Supongamos que la señora Gómez recibe una herencia valorada en 3.000 euros y decide emplear este dinero con el que no contaba en unas tranquilas vacaciones.

Siempre había querido realizar un crucero y consultando en varias agencias de viajes encuentra uno que se adapta a sus deseos para dentro de tres meses. En la agencia le ofrecen las siguientes alternativas:

1. Fijar el precio en 3.000 euros, pagando ahora 300 euros en concepto de señal y el resto una semana antes del viaje (si finalmente no realiza el crucero, perdería la señal).

2. Pagar 3.500 euros la semana antes del viaje sin necesidad de desembolsar señal alguna.

La señora Gómez no sabe si dentro de tres meses deseará realmente realizar el crucero debido a su estado y tampoco tiene la posibilidad de gastar más de 3.000 euros. Por ello, le resulta interesante adquirir el derecho, pero no la obligación, a realizar el crucero por 3.000 euros pagando 300 en el momento actual (aun arriesgándose a perderlos). Por su parte, la agencia de viajes ingresa los 300 euros de la señora Gómez y asume la obligación de ofrecerle el crucero cuando llegue el momento, previo pago del precio fijo de los 2.700 euros restantes.

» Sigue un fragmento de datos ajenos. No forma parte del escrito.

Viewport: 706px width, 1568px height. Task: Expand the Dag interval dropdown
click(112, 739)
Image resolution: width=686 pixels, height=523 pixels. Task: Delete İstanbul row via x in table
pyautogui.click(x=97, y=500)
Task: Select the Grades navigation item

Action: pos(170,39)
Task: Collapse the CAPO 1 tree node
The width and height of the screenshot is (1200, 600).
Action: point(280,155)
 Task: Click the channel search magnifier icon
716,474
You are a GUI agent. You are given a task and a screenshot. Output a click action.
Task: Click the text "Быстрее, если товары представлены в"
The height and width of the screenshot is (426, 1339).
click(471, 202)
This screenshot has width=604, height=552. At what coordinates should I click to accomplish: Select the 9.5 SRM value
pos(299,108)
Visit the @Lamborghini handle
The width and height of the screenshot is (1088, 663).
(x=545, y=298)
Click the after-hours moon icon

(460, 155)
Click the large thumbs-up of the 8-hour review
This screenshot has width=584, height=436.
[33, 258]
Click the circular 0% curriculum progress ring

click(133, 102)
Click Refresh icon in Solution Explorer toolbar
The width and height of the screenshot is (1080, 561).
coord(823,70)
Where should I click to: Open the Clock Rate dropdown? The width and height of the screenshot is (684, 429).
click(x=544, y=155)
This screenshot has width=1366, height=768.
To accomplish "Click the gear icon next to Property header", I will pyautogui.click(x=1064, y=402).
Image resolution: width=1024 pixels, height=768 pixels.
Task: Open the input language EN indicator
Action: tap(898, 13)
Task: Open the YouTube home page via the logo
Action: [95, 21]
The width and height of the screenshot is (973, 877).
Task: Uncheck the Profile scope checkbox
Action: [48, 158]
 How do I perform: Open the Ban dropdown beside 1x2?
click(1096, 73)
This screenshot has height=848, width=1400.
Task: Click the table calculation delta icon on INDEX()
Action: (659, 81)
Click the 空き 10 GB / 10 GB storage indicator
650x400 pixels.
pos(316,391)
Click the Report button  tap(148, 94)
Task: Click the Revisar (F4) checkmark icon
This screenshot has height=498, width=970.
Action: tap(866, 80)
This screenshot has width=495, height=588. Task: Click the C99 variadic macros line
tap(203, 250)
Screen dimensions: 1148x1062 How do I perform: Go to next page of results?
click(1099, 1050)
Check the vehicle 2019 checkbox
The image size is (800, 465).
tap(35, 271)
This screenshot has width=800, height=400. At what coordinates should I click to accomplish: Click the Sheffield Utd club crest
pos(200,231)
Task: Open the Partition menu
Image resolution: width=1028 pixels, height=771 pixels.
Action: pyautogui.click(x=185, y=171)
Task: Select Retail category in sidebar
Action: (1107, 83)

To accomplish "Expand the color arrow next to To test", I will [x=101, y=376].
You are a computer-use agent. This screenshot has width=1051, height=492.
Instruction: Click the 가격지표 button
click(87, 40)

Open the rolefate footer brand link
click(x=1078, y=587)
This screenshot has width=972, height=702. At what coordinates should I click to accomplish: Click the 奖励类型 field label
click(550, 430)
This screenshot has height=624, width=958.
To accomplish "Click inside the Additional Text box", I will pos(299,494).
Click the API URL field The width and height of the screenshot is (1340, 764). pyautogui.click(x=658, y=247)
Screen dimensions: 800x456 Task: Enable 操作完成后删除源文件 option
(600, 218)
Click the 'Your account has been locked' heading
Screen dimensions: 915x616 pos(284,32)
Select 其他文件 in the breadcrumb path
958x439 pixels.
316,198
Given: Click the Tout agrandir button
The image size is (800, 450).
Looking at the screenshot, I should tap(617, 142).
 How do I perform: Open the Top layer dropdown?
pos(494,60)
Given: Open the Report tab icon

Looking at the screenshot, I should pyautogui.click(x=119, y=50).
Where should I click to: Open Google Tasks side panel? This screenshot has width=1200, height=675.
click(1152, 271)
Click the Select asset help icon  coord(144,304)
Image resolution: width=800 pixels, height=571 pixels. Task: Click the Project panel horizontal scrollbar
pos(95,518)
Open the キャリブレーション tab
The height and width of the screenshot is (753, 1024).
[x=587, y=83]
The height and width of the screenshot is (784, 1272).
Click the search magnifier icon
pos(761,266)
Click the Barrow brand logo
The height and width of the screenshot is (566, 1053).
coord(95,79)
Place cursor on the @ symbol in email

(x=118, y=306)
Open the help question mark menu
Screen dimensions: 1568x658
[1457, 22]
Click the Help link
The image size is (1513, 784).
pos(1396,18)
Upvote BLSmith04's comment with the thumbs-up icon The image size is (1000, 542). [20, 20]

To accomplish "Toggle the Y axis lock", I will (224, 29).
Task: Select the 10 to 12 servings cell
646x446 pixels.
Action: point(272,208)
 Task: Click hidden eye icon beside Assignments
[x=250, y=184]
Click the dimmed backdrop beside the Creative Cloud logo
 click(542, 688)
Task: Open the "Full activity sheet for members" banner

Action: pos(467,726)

La señora Gómez está realizando una operación a plazo en la que no se deriva una obligación para el comprador. Habría comprado un derecho que le otorga diferentes posibilidades:

• Si llegada la fecha del viaje decide buscar en otras agencias y no encuentra nada más barato, por haber pagado 300 euros podrá conservar el que tenía.

• Si encontrara un viaje idéntico más económico (2.000 euros), podría comprarlo, aun perdiendo los 300 de señal. El coste total serían 2.300, pero habría tenido la oportunidad de ejercer la otra alternativa y en caso contrario los 300 euros fueron un «seguro de compra».

• Si la agencia de viajes ha subido el precio a 4.000 euros y la señora Gómez no desea viajar, podría vender por 600 euros su derecho al viaje a otra persona que pudiera interesarle, ganando la diferencia. La señora Gómez ganaría 300 euros y la otra persona pagaría 3.300 (2.700 + 600), ahorrándose 700 respecto al precio de mercado.

Una opción es un contrato que otorga a su comprador el derecho, pero no la obligación, a comprar o vender una determinada cuantía del activo subyacente, a un precio determinado llamado precio de ejercicio, en un período de tiempo estipulado o vencimiento.

En opciones, al ser contratos y no valores, no es necesario comprar primero para posteriormente vender, sino que es posible vender primero y en su caso luego comprar. Por ello es fundamental distinguir entre la situación del comprador y la del vendedor.

El comprador de una opción tiene el derecho, pero no la obligación, de comprar o vender (según el tipo) al vencimiento; por el contrario, el vendedor de la opción está obligado a comprar o vender si el comprador decide ejercer su derecho.

Llegada la fecha de vencimiento, el comprador decidirá si le interesa o no ejercitar su derecho, en función de la diferencia entre el precio fijado para la operación (precio de ejercicio o strike) y el precio que en ese momento tenga el subyacente en el mercado de contado (en el caso de acciones, su cotización).

El precio de la opción es lo que el comprador paga por obtener ese derecho y se denomina prima. La prima es realmente el objeto de negociación. El comprador de opciones sólo tiene derechos y ninguna obligación, por tanto sus pérdidas están limitadas a la prima pagada —con esta posición ha vendido el riesgo a un tercero—. Por el contrario, el vendedor de opciones cobra la prima, pero sólo tiene obligaciones y asume la posibilidad de tener que soportar pérdidas ilimitadas. Por tanto, el vendedor de la opción siempre se queda con la prima, se ejerza o no la opción e independientemente de las pérdidas finales que le pueda ocasionar el haber comprado el riesgo a otro agente.